= Work instructions =
Collect each line of the entries that holds the string "will".

>>>>

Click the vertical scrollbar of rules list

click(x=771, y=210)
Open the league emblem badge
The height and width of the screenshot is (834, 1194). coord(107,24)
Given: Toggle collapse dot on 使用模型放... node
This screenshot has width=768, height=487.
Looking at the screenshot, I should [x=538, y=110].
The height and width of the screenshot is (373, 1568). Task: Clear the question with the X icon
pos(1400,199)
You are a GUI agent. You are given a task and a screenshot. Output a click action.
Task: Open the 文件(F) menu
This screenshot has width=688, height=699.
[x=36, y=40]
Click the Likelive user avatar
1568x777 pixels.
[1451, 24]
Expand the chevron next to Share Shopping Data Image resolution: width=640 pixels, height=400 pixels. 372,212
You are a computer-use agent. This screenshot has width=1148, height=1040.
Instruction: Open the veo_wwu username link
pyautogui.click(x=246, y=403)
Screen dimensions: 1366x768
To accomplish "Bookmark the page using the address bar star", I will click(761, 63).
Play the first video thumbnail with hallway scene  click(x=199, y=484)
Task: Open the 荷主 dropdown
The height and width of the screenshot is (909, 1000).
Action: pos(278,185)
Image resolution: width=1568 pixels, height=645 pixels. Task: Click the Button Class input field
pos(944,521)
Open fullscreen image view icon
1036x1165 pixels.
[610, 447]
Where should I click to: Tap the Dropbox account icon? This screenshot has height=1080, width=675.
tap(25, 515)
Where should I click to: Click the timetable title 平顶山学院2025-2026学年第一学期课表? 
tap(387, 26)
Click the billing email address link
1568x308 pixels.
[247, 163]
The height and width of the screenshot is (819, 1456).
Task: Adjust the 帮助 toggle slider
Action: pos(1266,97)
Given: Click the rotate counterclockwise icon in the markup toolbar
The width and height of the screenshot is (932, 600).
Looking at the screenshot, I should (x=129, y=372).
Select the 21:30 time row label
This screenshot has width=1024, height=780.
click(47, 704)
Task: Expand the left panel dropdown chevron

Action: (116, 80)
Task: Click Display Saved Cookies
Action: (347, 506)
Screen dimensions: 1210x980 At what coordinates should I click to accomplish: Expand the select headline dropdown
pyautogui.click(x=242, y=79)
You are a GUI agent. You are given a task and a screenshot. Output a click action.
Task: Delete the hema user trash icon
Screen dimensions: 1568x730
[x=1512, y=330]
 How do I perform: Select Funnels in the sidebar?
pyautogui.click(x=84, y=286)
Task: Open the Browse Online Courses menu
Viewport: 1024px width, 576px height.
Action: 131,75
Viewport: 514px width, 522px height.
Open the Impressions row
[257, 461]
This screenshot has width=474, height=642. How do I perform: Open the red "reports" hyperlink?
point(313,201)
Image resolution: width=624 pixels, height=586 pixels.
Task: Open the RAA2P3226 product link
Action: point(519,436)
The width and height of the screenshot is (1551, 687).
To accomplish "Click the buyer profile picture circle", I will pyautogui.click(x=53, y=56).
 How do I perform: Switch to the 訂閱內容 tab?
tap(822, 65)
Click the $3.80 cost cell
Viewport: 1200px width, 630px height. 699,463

<<<<

= Worked solution =
To accomplish "Bookmark the page using the address bar star", I will click(761, 63).
To accomplish "Click the buyer profile picture circle", I will pyautogui.click(x=53, y=56).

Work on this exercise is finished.